FileMenu.Click += new System.EventHandler(this.FileMenuItemClick);

 private void FileMenuItemClick(object sender, EventArgs e)

{

    MessageBox.Show("File menu item clicked");

}

VB.NET Code:

Dim FileMenuItem As New ToolStripMenuItem("File"Nothing, _

                New EventHandler(AddressOf FileMenuItemClick))

Private Sub FileMenuItemClick (ByVal sender As ObjectByVal e As EventArgs)

        MessageBox.Show("File menu item clicked!")

End Sub

Display Image in a Menu Item

The Image property is used to set an image as part of a menu item with the text. If you go to the designer and select Image property, you will be asked to add an image to the application and the selected image will be displayed in the menu item before the text.

A menu item with an image looks like Figure 8.

 

ContextMenu8.gif
 

Figure 8

We can also set the Image property at run-time. The following code snippet sets an image as a part of a menu item.

C# Code:

FileMenu.Image = Image.FromFile("C:\\Images\\Garden.jpg");

VB.NET Code:

FileMenu.Image = Image.FromFile("C:\Images\Garden.jpg")

Setting Image a Menu Item Background

The BackgroundImage property is used to set an image as background of a menu item. The BackgroundImageLayout is used to set the layout of the image. The following code snippet sets an image as background of a menu item.

C# Code:

FileMenu.BackgroundImage = Image.FromFile("C:\Images\Garden.jpg");

FileMenu.BackgroundImageLayout = ImageLayout.Tile;

 VB.NET Code:

 FileMenu.BackgroundImage = Image.FromFile("C:\Images\Garden.jpg")

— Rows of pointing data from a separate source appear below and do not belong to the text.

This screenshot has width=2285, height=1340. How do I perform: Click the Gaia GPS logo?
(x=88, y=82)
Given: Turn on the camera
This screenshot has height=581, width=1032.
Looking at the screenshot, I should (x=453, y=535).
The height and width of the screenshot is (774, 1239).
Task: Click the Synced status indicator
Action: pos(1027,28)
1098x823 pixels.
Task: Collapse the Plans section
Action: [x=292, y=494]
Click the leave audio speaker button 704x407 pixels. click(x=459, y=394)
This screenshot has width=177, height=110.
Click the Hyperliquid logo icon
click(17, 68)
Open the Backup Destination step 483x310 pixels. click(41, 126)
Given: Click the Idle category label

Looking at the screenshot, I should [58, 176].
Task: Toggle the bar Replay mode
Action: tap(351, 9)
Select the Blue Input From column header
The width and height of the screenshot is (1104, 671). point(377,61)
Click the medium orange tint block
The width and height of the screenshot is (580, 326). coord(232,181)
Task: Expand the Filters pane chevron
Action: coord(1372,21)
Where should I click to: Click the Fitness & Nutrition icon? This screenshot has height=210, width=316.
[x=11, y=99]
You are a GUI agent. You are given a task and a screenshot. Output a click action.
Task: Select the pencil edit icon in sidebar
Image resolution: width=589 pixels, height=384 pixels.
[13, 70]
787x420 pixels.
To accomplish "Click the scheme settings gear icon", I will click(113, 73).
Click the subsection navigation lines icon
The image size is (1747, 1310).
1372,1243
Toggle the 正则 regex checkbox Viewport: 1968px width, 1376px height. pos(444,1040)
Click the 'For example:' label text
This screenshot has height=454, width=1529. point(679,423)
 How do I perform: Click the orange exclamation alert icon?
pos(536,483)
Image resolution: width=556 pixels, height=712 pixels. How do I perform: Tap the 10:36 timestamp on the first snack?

 FileMenu.BackgroundImageLayout = ImageLayout.Tile

Vertical Text in Menu Items

By default, the text of a menu is horizontal. You can change the direction of menu items by setting TextDirection property that is a type of ToolStrupTextDirection. The following code snippet sets the text direction of a menu item to vertical.

C# Code:

FileMenu.TextDirection = ToolStripTextDirection.Vertical90;

 VB.NET Code:

 FileMenu.TextDirection = ToolStripTextDirection.Vertical90

Set Tooltip of a Menu Item

The ToolTipText property is used to set the tooltip of a menu items.

C# Code:

FileMenu.ToolTipText = "Click Me";

VB.NET Code:

FileMenu.ToolTipText = "Click Me"

Menu Grip

By default, menus do not have a grip but we can show a grip by setting GripStyle property to visible. The following code snippet makes a menu grip visible.

C# Code:

PopupMenu.GripStyle = ToolStripGripStyle.Visible;

VB.NET Code:

PopupMenu.GripStyle = ToolStripGripStyle.Visible

Summary

In this article, we discussed discuss how to create menus using the ContextMenuStrip control. First we discussed how to create menus at design-time and run-time. After that we saw, how to set menus properties and click event handlers.